И выпил очень крупными глотками. Якобашвили неприязненно следил; кадык его ходил, как бы повторяя полновесные глотки Эрденко.
Мстислав пристукнул бокалом, грузно сел и оказался слишком близко к Лоле.
– Вот так, – сказал он гордо. И с нажимом повторил: – Вот так!
Оторвал от кисти виноградину, бросил в рот, и, давя ее языком и причмокивая, слишком внятно и трезво продолжил:
– Зал был полон. Впрочем, по-другому не бывает.
После чего налил еще фужер и с такой же равномерной страстью выпил. Порозовел, в глазах образовался блеск.
– Самвел-джян! – утрируя армянский акцент, обратился он к классику.
– Что надо? – строго спросил Самвел, не поворачивая головы.
– Вот скажи мне, Самвел-джян! – Эрденко почувствовал, что все внимание переключилось на него. – Скажи мне, старому народному артисту, это ты принимал на Верховном Совете закон против пьянства?

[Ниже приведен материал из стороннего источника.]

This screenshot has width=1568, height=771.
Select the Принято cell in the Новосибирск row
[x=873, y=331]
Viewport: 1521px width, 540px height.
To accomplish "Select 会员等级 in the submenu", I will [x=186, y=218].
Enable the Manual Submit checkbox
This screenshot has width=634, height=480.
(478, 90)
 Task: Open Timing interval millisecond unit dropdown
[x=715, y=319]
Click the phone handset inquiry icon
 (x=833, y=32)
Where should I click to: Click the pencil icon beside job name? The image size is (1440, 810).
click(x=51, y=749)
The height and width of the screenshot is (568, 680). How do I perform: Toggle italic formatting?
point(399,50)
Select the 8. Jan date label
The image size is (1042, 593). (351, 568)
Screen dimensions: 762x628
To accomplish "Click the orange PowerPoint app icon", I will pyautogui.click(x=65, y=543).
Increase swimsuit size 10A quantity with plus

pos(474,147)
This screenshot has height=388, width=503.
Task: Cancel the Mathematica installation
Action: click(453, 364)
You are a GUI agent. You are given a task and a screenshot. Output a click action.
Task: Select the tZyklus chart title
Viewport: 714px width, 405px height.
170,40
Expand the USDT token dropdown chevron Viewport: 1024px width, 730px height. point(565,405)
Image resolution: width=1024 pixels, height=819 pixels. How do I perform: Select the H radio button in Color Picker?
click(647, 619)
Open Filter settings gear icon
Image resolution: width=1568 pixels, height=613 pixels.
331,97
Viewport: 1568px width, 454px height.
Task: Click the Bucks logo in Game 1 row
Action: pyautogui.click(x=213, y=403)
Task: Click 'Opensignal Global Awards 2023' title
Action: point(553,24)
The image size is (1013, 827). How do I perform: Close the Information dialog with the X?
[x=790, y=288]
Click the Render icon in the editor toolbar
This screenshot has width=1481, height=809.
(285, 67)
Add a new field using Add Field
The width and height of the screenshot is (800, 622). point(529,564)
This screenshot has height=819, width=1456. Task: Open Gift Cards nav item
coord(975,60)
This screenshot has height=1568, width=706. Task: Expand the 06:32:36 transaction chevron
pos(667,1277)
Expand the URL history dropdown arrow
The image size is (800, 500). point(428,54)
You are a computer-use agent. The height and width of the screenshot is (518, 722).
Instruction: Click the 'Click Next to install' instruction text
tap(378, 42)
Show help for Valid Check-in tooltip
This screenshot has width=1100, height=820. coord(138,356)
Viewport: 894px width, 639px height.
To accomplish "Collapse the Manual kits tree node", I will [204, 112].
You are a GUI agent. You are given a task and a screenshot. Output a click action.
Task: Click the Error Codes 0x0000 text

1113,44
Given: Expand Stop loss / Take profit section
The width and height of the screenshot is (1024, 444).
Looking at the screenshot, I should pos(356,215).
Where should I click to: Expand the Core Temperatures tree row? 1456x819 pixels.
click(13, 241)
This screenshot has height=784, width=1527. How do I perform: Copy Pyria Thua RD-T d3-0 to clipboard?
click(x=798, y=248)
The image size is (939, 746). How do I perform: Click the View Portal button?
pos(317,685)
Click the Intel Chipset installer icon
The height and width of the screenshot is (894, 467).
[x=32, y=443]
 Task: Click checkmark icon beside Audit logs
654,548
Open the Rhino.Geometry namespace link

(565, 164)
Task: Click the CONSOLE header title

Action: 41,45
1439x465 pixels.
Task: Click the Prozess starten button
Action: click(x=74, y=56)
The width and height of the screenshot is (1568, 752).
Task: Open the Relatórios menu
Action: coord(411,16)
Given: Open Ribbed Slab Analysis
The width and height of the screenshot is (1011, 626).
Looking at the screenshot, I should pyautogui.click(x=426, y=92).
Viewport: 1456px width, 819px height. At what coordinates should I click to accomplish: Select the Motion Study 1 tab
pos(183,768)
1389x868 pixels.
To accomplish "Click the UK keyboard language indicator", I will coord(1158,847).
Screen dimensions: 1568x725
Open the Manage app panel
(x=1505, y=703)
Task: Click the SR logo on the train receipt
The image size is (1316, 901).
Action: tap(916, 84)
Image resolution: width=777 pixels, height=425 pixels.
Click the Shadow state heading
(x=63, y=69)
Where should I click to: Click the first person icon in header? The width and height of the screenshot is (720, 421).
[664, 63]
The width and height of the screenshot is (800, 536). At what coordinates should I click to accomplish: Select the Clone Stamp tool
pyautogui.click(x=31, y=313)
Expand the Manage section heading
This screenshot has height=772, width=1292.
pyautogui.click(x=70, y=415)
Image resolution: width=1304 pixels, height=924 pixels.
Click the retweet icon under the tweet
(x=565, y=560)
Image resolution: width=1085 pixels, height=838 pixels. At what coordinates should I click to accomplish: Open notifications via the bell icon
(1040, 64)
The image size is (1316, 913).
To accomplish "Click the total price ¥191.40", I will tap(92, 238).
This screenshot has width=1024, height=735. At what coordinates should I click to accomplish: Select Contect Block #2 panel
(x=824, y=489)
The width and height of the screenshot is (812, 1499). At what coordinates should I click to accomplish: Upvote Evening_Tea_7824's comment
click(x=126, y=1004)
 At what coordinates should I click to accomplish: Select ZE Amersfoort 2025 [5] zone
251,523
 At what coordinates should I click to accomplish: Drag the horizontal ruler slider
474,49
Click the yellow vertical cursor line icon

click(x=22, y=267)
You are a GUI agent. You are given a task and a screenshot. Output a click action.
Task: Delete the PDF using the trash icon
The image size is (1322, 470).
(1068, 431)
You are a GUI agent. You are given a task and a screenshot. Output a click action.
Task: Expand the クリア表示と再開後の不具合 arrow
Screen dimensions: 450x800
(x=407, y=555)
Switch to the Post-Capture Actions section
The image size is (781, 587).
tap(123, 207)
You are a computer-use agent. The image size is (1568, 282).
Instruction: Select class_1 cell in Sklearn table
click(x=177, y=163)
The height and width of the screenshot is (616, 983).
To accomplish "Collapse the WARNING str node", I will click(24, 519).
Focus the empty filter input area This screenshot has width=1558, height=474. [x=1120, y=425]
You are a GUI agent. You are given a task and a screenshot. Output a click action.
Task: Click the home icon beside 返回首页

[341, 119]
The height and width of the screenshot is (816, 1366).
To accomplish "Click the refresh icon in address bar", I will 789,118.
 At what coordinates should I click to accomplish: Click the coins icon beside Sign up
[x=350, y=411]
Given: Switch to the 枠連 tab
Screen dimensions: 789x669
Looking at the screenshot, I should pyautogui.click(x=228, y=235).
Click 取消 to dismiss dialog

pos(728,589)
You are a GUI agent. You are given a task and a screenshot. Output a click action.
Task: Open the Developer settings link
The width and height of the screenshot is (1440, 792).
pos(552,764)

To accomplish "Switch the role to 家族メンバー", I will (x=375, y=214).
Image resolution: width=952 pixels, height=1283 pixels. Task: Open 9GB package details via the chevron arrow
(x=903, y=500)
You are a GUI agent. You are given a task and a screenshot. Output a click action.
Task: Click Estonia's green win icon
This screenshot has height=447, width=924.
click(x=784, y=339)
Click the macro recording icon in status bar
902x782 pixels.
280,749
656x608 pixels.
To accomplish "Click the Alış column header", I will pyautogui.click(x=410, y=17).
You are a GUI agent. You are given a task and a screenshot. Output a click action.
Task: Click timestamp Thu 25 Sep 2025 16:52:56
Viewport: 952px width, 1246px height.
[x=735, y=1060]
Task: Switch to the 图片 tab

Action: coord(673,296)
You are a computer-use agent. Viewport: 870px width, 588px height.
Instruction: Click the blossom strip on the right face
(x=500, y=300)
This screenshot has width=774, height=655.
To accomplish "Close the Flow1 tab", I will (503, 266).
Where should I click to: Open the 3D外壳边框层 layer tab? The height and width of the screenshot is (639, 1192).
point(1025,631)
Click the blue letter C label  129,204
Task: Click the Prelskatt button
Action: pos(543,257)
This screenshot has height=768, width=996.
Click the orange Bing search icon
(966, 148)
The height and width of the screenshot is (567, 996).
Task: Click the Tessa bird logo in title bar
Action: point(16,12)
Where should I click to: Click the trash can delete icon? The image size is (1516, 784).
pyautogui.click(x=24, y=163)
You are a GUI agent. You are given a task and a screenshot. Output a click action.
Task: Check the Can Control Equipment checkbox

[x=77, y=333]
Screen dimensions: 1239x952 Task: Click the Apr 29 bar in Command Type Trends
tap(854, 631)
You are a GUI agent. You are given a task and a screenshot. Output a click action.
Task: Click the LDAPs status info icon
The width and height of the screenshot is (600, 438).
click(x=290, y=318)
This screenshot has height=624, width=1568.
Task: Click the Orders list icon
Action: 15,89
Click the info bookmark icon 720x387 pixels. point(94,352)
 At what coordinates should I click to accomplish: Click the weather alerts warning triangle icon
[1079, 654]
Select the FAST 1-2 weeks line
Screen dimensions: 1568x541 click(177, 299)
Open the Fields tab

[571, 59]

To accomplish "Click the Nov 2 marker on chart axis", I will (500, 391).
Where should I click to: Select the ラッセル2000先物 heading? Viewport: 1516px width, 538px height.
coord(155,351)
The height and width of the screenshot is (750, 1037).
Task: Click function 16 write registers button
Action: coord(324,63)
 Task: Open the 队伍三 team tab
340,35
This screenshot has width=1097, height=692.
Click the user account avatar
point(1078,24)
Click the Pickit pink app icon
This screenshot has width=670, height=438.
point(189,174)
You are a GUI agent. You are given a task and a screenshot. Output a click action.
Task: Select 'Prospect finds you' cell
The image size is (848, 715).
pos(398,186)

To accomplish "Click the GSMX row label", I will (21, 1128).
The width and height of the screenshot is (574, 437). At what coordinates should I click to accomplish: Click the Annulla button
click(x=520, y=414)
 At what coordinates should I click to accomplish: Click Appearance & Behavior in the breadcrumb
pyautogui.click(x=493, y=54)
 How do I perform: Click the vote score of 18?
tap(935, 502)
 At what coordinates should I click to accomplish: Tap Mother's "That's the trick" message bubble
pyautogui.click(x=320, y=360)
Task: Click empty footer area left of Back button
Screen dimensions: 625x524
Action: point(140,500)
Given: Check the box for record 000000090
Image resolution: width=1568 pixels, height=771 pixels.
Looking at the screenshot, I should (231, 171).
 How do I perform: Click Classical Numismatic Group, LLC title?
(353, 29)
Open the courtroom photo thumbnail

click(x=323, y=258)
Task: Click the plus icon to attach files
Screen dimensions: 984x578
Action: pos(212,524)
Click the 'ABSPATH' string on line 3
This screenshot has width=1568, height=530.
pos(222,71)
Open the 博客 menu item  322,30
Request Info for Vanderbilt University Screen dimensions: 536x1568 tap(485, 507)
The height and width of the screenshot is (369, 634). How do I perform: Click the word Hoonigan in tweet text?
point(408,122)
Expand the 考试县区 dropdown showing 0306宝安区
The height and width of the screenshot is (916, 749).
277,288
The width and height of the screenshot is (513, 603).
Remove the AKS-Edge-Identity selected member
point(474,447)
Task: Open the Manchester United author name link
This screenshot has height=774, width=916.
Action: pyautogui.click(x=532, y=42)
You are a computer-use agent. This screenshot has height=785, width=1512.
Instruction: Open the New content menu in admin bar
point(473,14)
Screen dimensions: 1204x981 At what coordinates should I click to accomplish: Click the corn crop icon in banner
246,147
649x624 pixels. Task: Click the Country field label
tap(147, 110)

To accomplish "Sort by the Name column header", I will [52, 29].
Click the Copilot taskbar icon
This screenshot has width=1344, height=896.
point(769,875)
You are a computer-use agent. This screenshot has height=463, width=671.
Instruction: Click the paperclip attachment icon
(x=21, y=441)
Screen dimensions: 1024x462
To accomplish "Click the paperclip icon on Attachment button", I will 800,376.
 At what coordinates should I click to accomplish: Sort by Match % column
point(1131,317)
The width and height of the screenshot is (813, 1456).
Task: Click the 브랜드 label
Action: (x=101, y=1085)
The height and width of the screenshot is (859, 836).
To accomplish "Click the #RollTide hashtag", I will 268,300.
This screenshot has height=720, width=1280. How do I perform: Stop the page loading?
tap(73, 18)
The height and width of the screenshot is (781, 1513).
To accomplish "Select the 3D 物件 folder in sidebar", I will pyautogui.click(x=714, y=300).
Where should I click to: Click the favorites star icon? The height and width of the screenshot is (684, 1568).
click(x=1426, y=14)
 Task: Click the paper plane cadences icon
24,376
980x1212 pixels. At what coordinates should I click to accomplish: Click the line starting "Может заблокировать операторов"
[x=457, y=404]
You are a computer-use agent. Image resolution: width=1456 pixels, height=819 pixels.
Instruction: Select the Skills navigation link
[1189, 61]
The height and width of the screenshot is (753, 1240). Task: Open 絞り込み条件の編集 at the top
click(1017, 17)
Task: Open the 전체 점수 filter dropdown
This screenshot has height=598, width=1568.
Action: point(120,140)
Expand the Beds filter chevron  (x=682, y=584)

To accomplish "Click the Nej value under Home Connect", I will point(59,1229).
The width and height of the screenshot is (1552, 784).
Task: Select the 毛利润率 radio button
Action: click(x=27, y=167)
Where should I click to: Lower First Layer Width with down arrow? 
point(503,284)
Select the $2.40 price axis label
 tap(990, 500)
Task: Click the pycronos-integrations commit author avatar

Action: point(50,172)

– Я, – еще строже ответил Самвел.
– А зачем ты это сделал, Самвел?
Толстые края ушей Самвела побагровели. Он вскочил и, тыча в свой депутатский значок, прорычал:
– Я этот закон для тебе принимал. Не для себе!
И ушел, саданув балконной дверью.
– Таак, номер первый отстрелялся, – почти любовно констатировал Эрденко.
И принялся за Шапалинского.
– Что, минчанин, развлекали девушку? Стихи читали? Лола, Шапалинский вам читал?
– Ой, – сладким голоском наябедничала Лола. – Читал, Мстислав Романович! Читал. И не только он. Якобашвили тоже.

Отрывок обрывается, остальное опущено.